Let the hyperbola be defined by [tex]9\cdot x^{2}-5\cdot y^{2}-54\cdot x -10\cdot y +31=0[/tex], we proceed to derive the standard form by algebraic means:
1) [tex]9\cdot x^{2}-5\cdot y^{2}-54\cdot x -10\cdot y +31=0[/tex] Given
2) [tex](9\cdot x^{2}-54\cdot x)+(-1) \cdot (5\cdot y^{2}+10\cdot y)+31 = 0[/tex] Commutative and associative properties/[tex](-1)\cdot a = -a[/tex]
3) [tex](9\cdot x^{2}-54\cdot x + 81)+(-81)+(-1)\cdot (5\cdot y^{2}+10\cdot y +5)+(-1)\cdot (-5)+31 = 0[/tex] Modulative, distributive and associative properties/[tex](-1)\cdot a = -a[/tex]/Existence of the additive inverse
4) [tex](3\cdot x-9)^{2}+(-1)\cdot (\sqrt{5}\cdot y +\sqrt{5})^{2}+(-81)+5+31 = 0[/tex] Perfect trinomial square/[tex](-a)\cdot (-b) = a\cdot b[/tex]/Commutative property
5) [tex]9\cdot (x-3)^{2}+(-1)\cdot (5) \cdot (y+1)^{2}-45 = 0[/tex] Distributive property/[tex](a\cdot b)^{c} = a^{c}\cdot b^{c}[/tex]/Definition of addition and subtraction.
6) [tex]9\cdot (x-3)^{2}-5\cdot (y+1)^{2}= 45[/tex] [tex](-1)\cdot a = -a[/tex]/Compatibility with addition/Existence of additive inverse/Modulative property.

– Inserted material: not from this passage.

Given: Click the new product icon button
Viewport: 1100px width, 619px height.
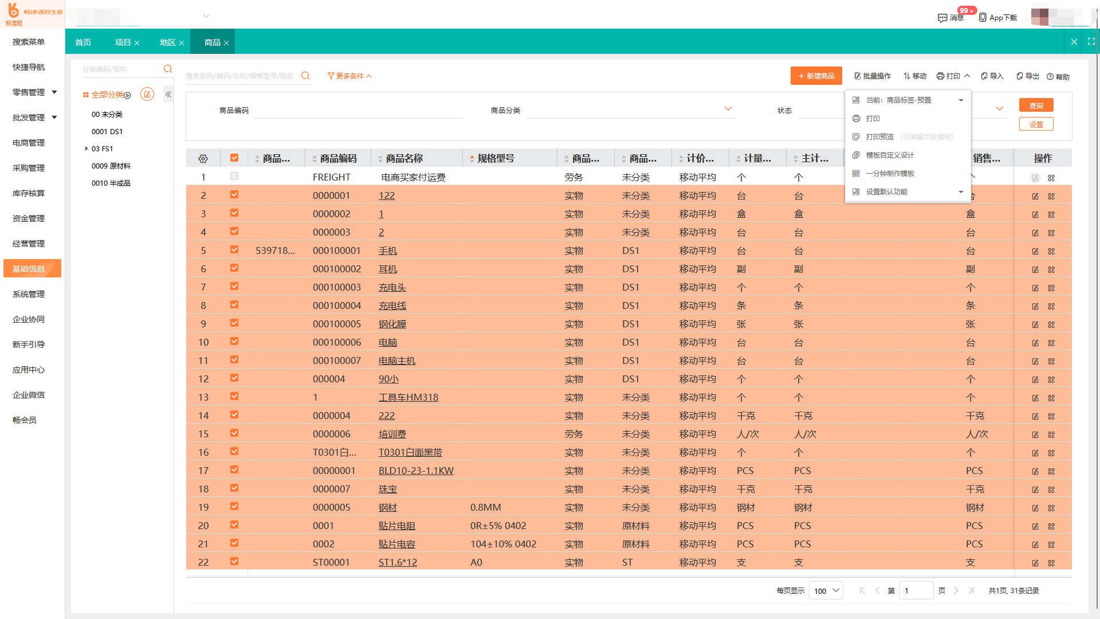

7) [tex]\frac{(x-3)^{2}}{5}-\frac{(y+1)^{2}}{9} = 1[/tex] Compatibility with multiplication/Definition of division/Distributive property/Result.
The standard form of this hyperbola is [tex]\frac{(x-3)^{2}}{5}-\frac{(y+1)^{2}}{9} = 1[/tex].